Problem details - Lay out every one of the items below as a numbered list, leaving out the blank lines.

The data -
● ● ● ● ● ● ●
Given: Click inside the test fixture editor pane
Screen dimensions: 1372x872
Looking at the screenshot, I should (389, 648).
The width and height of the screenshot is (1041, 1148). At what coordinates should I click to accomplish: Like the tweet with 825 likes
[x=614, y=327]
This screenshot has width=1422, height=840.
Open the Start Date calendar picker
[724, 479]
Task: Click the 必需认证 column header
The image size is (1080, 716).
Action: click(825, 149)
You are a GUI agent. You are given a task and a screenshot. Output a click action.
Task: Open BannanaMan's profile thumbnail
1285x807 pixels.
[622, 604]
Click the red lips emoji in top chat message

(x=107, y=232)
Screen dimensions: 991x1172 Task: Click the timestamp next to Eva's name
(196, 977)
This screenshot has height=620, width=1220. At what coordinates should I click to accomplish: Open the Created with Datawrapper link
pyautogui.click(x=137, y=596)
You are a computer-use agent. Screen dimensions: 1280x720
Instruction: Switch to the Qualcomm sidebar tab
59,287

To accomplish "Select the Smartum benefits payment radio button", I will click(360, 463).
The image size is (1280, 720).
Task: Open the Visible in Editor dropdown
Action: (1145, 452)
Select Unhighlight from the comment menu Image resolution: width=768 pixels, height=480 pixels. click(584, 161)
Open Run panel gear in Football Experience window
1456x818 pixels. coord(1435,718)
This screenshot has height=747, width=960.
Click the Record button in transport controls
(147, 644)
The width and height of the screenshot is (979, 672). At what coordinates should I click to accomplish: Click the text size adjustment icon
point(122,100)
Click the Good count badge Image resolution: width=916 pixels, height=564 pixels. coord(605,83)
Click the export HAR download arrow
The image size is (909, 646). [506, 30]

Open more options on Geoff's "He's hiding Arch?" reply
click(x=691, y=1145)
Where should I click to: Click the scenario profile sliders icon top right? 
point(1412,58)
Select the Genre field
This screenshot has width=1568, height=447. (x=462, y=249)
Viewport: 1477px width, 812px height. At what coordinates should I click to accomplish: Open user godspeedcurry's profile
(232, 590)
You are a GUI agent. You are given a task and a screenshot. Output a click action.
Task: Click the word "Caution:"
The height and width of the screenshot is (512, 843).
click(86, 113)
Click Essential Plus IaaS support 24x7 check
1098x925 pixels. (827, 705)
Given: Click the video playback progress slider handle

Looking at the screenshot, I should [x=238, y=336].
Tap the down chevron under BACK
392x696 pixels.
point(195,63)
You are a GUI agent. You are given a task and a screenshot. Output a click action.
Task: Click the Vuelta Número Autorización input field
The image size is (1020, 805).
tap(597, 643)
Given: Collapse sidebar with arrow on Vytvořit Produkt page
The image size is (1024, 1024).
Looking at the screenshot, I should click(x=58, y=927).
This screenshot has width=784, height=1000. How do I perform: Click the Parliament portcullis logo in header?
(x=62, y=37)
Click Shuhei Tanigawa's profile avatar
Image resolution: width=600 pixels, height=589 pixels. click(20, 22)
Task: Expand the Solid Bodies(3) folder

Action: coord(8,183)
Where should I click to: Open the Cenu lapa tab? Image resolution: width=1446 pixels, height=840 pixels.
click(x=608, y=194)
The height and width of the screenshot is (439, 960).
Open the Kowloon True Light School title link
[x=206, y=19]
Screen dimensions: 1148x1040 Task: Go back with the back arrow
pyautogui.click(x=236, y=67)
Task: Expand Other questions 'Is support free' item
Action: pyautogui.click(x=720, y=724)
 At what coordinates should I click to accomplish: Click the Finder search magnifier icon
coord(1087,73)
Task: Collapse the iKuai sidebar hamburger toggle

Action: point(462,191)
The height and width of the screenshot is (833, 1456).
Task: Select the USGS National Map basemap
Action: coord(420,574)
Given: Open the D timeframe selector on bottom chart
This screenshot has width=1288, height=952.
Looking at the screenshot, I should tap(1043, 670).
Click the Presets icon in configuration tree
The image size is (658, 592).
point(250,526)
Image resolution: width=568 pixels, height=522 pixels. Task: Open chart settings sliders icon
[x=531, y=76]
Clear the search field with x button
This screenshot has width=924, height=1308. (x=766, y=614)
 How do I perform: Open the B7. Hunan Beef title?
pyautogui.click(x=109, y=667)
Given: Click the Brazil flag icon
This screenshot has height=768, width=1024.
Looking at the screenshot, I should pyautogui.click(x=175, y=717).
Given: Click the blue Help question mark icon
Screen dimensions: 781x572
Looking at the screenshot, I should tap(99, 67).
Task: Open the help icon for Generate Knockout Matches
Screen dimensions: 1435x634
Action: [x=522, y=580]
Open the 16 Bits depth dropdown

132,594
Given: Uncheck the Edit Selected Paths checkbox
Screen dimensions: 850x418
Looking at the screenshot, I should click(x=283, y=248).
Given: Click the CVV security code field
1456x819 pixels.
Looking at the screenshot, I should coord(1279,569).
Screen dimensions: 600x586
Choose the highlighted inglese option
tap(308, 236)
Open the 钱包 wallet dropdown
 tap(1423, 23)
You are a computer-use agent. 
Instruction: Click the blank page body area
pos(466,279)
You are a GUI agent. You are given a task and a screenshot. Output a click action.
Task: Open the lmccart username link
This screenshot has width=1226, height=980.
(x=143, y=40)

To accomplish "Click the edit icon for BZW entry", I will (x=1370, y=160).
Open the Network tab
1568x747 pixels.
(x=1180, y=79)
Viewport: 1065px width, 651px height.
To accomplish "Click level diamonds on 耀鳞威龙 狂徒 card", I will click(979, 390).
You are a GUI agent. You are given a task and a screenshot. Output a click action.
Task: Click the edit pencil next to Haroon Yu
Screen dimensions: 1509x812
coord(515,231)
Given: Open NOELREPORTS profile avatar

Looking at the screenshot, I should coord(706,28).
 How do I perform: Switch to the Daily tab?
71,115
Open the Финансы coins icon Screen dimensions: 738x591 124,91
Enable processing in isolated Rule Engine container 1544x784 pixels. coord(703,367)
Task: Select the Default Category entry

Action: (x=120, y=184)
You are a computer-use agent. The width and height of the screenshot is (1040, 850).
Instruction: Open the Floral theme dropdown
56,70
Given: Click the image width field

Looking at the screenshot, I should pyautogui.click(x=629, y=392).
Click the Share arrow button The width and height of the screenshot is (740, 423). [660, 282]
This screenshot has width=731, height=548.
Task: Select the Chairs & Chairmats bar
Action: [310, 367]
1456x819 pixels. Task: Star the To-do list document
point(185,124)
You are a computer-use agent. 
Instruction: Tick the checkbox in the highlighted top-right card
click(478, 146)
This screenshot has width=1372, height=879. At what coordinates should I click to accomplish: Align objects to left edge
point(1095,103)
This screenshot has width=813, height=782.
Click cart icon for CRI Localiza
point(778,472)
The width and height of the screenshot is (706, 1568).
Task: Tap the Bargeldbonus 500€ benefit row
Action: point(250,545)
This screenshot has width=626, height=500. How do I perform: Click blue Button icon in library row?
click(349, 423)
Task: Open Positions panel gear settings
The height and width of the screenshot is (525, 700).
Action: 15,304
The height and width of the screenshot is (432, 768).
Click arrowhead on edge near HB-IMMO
● ● ● ● ● ● ●
Task output -
1. Given: Click inside the test fixture editor pane
2. Screen dimensions: 1372x872
3. Looking at the screenshot, I should (389, 648).
4. The width and height of the screenshot is (1041, 1148). At what coordinates should I click to accomplish: Like the tweet with 825 likes
5. [x=614, y=327]
6. This screenshot has width=1422, height=840.
7. Open the Start Date calendar picker
8. [724, 479]
9. Task: Click the 必需认证 column header
10. The image size is (1080, 716).
11. Action: click(825, 149)
12. You are a GUI agent. You are given a task and a screenshot. Output a click action.
13. Task: Open BannanaMan's profile thumbnail
14. 1285x807 pixels.
15. [622, 604]
16. Click the red lips emoji in top chat message
17. (x=107, y=232)
18. Screen dimensions: 991x1172 Task: Click the timestamp next to Eva's name
19. (196, 977)
20. This screenshot has height=620, width=1220. At what coordinates should I click to accomplish: Open the Created with Datawrapper link
21. pyautogui.click(x=137, y=596)
22. You are a computer-use agent. Screen dimensions: 1280x720
23. Instruction: Switch to the Qualcomm sidebar tab
24. 59,287
25. To accomplish "Select the Smartum benefits payment radio button", I will click(360, 463).
26. The image size is (1280, 720).
27. Task: Open the Visible in Editor dropdown
28. Action: (1145, 452)
29. Select Unhighlight from the comment menu Image resolution: width=768 pixels, height=480 pixels. click(584, 161)
30. Open Run panel gear in Football Experience window
31. 1456x818 pixels. coord(1435,718)
32. This screenshot has height=747, width=960.
33. Click the Record button in transport controls
34. (147, 644)
35. The width and height of the screenshot is (979, 672). At what coordinates should I click to accomplish: Click the text size adjustment icon
36. point(122,100)
37. Click the Good count badge Image resolution: width=916 pixels, height=564 pixels. coord(605,83)
38. Click the export HAR download arrow
39. The image size is (909, 646). [506, 30]
40. Open more options on Geoff's "He's hiding Arch?" reply
41. click(x=691, y=1145)
42. Where should I click to: Click the scenario profile sliders icon top right? 
43. point(1412,58)
44. Select the Genre field
45. This screenshot has width=1568, height=447. (x=462, y=249)
46. Viewport: 1477px width, 812px height. At what coordinates should I click to accomplish: Open user godspeedcurry's profile
47. (232, 590)
48. You are a GUI agent. You are given a task and a screenshot. Output a click action.
49. Task: Click the word "Caution:"
50. The height and width of the screenshot is (512, 843).
51. click(86, 113)
52. Click Essential Plus IaaS support 24x7 check
53. 1098x925 pixels. (827, 705)
54. Given: Click the video playback progress slider handle
55. Looking at the screenshot, I should [x=238, y=336].
56. Tap the down chevron under BACK
57. 392x696 pixels.
58. point(195,63)
59. You are a GUI agent. You are given a task and a screenshot. Output a click action.
60. Task: Click the Vuelta Número Autorización input field
61. The image size is (1020, 805).
62. tap(597, 643)
63. Given: Collapse sidebar with arrow on Vytvořit Produkt page
64. The image size is (1024, 1024).
65. Looking at the screenshot, I should click(x=58, y=927).
66. This screenshot has width=784, height=1000. How do I perform: Click the Parliament portcullis logo in header?
67. (x=62, y=37)
68. Click Shuhei Tanigawa's profile avatar
69. Image resolution: width=600 pixels, height=589 pixels. click(20, 22)
70. Task: Expand the Solid Bodies(3) folder
71. Action: coord(8,183)
72. Where should I click to: Open the Cenu lapa tab? Image resolution: width=1446 pixels, height=840 pixels.
73. click(x=608, y=194)
74. The height and width of the screenshot is (439, 960).
75. Open the Kowloon True Light School title link
76. [x=206, y=19]
77. Screen dimensions: 1148x1040 Task: Go back with the back arrow
78. pyautogui.click(x=236, y=67)
79. Task: Expand Other questions 'Is support free' item
80. Action: pyautogui.click(x=720, y=724)
81.  At what coordinates should I click to accomplish: Click the Finder search magnifier icon
82. coord(1087,73)
83. Task: Collapse the iKuai sidebar hamburger toggle
84. Action: point(462,191)
85. The height and width of the screenshot is (833, 1456).
86. Task: Select the USGS National Map basemap
87. Action: coord(420,574)
88. Given: Open the D timeframe selector on bottom chart
89. This screenshot has width=1288, height=952.
90. Looking at the screenshot, I should tap(1043, 670).
91. Click the Presets icon in configuration tree
92. The image size is (658, 592).
93. point(250,526)
94. Image resolution: width=568 pixels, height=522 pixels. Task: Open chart settings sliders icon
95. [x=531, y=76]
96. Clear the search field with x button
97. This screenshot has width=924, height=1308. (x=766, y=614)
98.  How do I perform: Open the B7. Hunan Beef title?
99. pyautogui.click(x=109, y=667)
100. Given: Click the Brazil flag icon
101. This screenshot has height=768, width=1024.
102. Looking at the screenshot, I should pyautogui.click(x=175, y=717).
103. Given: Click the blue Help question mark icon
104. Screen dimensions: 781x572
105. Looking at the screenshot, I should tap(99, 67).
106. Task: Open the help icon for Generate Knockout Matches
107. Screen dimensions: 1435x634
108. Action: [x=522, y=580]
109. Open the 16 Bits depth dropdown
110. 132,594
111. Given: Uncheck the Edit Selected Paths checkbox
112. Screen dimensions: 850x418
113. Looking at the screenshot, I should click(x=283, y=248).
114. Given: Click the CVV security code field
115. 1456x819 pixels.
116. Looking at the screenshot, I should coord(1279,569).
117. Screen dimensions: 600x586
118. Choose the highlighted inglese option
119. tap(308, 236)
120. Open the 钱包 wallet dropdown
121.  tap(1423, 23)
122. You are a computer-use agent. 
123. Instruction: Click the blank page body area
124. pos(466,279)
125. You are a GUI agent. You are given a task and a screenshot. Output a click action.
126. Task: Open the lmccart username link
127. This screenshot has width=1226, height=980.
128. (x=143, y=40)
129. To accomplish "Click the edit icon for BZW entry", I will (x=1370, y=160).
130. Open the Network tab
131. 1568x747 pixels.
132. (x=1180, y=79)
133. Viewport: 1065px width, 651px height.
134. To accomplish "Click level diamonds on 耀鳞威龙 狂徒 card", I will click(979, 390).
135. You are a GUI agent. You are given a task and a screenshot. Output a click action.
136. Task: Click the edit pencil next to Haroon Yu
137. Screen dimensions: 1509x812
138. coord(515,231)
139. Given: Open NOELREPORTS profile avatar
140. Looking at the screenshot, I should coord(706,28).
141.  How do I perform: Switch to the Daily tab?
142. 71,115
143. Open the Финансы coins icon Screen dimensions: 738x591 124,91
144. Enable processing in isolated Rule Engine container 1544x784 pixels. coord(703,367)
145. Task: Select the Default Category entry
146. Action: (x=120, y=184)
147. You are a computer-use agent. The width and height of the screenshot is (1040, 850).
148. Instruction: Open the Floral theme dropdown
149. 56,70
150. Given: Click the image width field
151. Looking at the screenshot, I should pyautogui.click(x=629, y=392).
152. Click the Share arrow button The width and height of the screenshot is (740, 423). [660, 282]
153. This screenshot has width=731, height=548.
154. Task: Select the Chairs & Chairmats bar
155. Action: [310, 367]
156. 1456x819 pixels. Task: Star the To-do list document
157. point(185,124)
158. You are a computer-use agent. 
159. Instruction: Tick the checkbox in the highlighted top-right card
160. click(478, 146)
161. This screenshot has width=1372, height=879. At what coordinates should I click to accomplish: Align objects to left edge
162. point(1095,103)
163. This screenshot has width=813, height=782.
164. Click cart icon for CRI Localiza
165. point(778,472)
166. The width and height of the screenshot is (706, 1568).
167. Task: Tap the Bargeldbonus 500€ benefit row
168. Action: point(250,545)
169. This screenshot has width=626, height=500. How do I perform: Click blue Button icon in library row?
170. click(349, 423)
171. Task: Open Positions panel gear settings
172. The height and width of the screenshot is (525, 700).
173. Action: 15,304
174. The height and width of the screenshot is (432, 768).
175. Click arrowhead on edge near HB-IMMO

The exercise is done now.